Discovery of lipidated cysteine-based amphiphiles as bioinspired antimicrobial peptidomimetics against drug-resistant bacteria

The emergence of multidrug-resistant bacteria poses a significant threat to modern medical practices and human health, creating an urgent demand for novel antibacterial agents. Inspired by host-defense peptides (HDPs), herein we employed fatty acid acylation to fine-tune the amphiphilic balance of cysteine-based amphiphilic compounds, synthesizing a series of antimicrobial peptidomimetics and evaluating their antimicrobial activity. Among them, 10c stood out due to its broad-spectrum antimicrobial activity against both Gram-positive and Gram-negative bacteria, as well as its low hemolytic activity.

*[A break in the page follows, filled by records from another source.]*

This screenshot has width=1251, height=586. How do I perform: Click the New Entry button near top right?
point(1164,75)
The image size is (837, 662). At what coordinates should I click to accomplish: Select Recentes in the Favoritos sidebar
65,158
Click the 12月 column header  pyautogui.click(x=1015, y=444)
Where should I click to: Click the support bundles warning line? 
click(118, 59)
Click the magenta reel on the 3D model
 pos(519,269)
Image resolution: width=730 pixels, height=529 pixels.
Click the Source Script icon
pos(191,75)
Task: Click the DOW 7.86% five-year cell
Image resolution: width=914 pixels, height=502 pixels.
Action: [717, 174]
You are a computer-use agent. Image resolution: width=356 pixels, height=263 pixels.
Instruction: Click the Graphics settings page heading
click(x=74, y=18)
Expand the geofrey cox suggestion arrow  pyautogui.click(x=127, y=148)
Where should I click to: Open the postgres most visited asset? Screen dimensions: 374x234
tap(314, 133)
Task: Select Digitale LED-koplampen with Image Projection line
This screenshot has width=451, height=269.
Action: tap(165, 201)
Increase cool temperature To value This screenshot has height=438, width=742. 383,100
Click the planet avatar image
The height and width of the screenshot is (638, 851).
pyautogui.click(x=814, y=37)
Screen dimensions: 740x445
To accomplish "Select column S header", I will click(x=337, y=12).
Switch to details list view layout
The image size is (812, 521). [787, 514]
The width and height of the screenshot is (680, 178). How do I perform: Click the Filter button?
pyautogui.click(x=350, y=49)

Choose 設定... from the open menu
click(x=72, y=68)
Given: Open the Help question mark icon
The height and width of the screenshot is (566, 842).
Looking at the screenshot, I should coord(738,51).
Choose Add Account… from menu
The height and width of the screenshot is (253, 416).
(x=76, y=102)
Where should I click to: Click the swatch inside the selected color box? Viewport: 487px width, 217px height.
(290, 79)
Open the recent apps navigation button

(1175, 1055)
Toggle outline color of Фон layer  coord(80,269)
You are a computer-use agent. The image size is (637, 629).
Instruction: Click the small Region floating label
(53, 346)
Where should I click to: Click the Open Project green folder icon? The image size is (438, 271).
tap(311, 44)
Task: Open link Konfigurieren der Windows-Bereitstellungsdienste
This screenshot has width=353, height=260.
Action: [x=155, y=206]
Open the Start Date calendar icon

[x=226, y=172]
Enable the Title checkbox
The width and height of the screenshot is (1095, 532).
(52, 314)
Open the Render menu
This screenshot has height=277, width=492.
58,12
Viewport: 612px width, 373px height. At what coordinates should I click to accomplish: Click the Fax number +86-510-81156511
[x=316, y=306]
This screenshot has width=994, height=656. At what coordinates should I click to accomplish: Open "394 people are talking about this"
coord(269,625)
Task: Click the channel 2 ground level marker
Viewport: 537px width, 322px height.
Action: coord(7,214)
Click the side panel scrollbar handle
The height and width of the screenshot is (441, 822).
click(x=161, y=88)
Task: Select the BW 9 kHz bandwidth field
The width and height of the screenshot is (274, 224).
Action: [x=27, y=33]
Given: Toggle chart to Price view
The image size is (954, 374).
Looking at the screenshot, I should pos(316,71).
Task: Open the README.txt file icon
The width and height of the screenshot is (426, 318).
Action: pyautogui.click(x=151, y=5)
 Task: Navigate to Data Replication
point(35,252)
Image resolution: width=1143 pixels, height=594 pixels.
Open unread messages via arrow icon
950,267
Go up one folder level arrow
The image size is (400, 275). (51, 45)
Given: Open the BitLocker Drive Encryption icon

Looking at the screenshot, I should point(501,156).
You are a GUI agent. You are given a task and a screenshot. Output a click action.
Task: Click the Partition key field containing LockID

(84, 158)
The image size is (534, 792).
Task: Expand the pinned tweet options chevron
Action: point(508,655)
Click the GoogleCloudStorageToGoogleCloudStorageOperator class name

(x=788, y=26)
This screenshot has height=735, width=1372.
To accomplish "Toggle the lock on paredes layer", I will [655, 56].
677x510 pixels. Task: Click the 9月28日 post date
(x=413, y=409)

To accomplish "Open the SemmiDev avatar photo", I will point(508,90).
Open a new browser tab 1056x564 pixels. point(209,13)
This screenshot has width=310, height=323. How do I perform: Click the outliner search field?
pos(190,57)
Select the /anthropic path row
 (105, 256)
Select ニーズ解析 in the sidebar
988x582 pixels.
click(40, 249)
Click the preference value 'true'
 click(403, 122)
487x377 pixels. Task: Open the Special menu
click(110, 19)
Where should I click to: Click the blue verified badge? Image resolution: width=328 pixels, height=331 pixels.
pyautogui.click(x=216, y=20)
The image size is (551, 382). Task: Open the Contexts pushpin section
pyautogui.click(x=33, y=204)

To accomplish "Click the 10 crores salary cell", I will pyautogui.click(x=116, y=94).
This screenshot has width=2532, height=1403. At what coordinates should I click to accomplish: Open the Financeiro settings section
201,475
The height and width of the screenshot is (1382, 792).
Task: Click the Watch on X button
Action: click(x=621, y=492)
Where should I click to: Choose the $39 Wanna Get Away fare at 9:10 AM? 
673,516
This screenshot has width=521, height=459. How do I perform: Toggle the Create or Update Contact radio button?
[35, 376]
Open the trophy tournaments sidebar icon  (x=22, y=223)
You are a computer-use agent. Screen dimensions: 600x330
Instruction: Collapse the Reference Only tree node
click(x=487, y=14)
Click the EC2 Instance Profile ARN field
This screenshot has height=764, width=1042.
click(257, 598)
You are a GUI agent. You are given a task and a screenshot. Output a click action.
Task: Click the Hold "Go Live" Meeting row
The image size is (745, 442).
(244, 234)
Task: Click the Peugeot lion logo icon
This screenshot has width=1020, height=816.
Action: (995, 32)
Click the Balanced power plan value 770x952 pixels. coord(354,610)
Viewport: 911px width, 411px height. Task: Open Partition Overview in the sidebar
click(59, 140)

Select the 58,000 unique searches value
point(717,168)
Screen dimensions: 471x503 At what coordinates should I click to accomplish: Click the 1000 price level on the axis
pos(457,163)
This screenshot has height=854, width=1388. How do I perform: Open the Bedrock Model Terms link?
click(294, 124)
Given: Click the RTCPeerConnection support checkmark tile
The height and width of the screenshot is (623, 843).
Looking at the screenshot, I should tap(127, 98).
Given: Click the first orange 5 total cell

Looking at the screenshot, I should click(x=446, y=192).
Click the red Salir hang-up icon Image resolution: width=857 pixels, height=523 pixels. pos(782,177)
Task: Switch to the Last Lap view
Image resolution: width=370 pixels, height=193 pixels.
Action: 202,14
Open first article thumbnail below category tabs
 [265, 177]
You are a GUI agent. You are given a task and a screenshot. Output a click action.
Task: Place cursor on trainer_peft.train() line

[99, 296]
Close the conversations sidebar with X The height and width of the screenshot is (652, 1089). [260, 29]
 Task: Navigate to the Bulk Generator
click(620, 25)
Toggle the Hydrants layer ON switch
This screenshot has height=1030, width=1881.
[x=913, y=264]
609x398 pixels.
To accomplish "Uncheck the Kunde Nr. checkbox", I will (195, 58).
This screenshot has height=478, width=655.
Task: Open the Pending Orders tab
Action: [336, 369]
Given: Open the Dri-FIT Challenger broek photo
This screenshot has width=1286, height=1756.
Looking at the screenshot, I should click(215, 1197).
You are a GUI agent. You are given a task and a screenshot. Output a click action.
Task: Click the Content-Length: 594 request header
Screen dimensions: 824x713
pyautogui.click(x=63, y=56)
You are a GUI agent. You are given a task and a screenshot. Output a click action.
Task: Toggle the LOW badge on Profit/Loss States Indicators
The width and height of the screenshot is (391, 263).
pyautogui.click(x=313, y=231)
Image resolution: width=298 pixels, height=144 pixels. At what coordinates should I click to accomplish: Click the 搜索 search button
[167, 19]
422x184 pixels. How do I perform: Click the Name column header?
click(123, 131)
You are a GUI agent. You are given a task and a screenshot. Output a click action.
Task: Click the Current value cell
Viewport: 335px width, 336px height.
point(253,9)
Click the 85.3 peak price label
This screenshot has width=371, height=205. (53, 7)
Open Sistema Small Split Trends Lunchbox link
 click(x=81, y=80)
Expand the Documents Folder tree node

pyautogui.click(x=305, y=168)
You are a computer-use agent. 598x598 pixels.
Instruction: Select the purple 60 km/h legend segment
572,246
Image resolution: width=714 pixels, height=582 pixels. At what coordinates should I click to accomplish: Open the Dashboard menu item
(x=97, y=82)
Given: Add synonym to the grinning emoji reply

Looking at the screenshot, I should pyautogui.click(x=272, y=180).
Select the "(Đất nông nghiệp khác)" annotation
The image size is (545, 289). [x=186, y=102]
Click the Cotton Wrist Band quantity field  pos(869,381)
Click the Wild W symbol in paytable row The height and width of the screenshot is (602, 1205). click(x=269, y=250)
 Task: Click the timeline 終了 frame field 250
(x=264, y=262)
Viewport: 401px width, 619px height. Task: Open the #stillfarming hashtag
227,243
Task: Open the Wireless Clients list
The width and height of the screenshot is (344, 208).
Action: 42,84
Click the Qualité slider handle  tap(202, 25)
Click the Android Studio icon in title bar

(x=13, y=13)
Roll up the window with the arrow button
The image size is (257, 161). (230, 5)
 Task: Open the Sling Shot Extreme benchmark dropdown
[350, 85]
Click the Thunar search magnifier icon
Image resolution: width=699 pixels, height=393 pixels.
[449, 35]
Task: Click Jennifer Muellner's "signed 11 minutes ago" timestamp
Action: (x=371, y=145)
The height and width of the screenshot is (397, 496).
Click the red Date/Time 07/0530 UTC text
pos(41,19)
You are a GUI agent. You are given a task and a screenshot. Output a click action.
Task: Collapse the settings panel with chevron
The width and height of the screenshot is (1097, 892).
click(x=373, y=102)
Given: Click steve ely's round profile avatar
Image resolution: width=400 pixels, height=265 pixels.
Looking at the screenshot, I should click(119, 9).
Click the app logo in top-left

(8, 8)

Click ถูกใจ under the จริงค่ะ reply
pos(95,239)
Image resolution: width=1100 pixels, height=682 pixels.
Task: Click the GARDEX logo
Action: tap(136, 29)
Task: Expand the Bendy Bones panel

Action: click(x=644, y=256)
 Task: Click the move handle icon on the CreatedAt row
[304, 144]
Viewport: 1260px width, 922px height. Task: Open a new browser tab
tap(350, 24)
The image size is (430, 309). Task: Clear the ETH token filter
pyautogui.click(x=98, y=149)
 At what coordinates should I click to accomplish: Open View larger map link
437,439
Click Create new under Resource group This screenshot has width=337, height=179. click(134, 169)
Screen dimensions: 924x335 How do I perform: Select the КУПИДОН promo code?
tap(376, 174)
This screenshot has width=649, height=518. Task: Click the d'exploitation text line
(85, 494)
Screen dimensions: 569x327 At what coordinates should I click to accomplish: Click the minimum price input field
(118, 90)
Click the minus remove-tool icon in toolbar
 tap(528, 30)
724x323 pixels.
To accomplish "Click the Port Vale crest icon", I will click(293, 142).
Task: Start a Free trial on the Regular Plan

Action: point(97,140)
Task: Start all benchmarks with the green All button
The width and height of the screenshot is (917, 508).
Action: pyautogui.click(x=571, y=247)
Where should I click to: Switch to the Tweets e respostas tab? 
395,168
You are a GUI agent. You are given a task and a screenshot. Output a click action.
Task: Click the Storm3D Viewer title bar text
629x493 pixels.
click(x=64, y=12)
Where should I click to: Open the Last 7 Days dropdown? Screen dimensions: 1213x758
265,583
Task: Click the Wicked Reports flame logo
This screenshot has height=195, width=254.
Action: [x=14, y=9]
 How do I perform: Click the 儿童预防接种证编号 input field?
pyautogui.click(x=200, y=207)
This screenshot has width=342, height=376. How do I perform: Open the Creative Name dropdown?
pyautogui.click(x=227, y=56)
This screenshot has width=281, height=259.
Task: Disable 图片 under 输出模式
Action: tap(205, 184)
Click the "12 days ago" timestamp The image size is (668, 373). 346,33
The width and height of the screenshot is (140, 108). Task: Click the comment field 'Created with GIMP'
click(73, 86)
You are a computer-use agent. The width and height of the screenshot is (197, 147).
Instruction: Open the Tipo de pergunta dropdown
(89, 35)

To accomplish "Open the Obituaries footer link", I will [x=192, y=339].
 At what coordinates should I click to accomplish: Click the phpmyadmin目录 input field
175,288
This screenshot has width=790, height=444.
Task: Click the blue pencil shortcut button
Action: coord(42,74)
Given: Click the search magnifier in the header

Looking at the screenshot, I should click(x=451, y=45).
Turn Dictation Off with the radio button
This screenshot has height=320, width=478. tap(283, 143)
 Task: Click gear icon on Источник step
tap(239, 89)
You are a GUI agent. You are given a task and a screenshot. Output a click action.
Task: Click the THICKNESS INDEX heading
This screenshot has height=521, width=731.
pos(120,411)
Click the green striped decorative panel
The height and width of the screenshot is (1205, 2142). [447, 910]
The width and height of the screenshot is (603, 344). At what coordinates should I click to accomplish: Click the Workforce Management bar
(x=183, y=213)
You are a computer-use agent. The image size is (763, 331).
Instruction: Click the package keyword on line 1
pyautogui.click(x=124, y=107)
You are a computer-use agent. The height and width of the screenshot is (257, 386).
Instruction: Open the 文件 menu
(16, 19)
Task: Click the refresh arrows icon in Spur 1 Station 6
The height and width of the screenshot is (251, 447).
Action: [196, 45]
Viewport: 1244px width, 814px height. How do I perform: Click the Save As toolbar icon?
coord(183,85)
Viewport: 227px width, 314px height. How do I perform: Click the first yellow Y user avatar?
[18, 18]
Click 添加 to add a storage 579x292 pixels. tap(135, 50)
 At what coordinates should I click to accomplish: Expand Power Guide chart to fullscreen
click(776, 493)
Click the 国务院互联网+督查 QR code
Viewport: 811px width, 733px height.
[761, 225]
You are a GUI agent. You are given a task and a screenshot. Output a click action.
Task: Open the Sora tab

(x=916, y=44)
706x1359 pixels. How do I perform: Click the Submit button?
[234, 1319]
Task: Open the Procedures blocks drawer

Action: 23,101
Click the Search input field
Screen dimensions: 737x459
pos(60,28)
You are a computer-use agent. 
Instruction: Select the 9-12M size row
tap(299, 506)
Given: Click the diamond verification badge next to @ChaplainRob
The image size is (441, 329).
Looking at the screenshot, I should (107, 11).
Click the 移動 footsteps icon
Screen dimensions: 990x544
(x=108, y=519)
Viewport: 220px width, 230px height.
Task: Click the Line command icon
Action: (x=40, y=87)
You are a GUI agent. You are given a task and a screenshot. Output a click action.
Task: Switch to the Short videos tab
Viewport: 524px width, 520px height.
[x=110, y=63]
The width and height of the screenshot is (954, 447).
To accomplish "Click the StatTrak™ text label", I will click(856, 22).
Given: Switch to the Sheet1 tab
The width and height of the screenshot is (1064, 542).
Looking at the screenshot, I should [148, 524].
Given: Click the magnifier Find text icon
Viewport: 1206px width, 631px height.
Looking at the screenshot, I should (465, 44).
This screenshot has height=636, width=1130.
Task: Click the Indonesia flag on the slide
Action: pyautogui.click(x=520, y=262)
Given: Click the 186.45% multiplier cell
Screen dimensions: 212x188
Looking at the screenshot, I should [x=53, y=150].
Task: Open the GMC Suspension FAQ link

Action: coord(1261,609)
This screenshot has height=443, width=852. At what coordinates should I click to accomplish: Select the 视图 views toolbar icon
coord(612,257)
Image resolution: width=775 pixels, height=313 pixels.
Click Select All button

Like HDPs, it rapidly killed bacteria primarily via a membrane-disruptive action mode, with a low propensity to induce bacterial resistance. Additionally, its ease of synthesis, serum stability, and ability to address some of the challenges HDPs face in different physiological conditions may enhance its clinical applications. Importantly, 10c demonstrated significant therapeutic potential in mouse models of MRSA-induced pneumonia and keratitis. Overall, the present study provides new therapeutic strategies and identifies a potential lead compound for addressing antibiotic-resistant bacteria, offering novel insights for the development of next-generation antibacterial agents.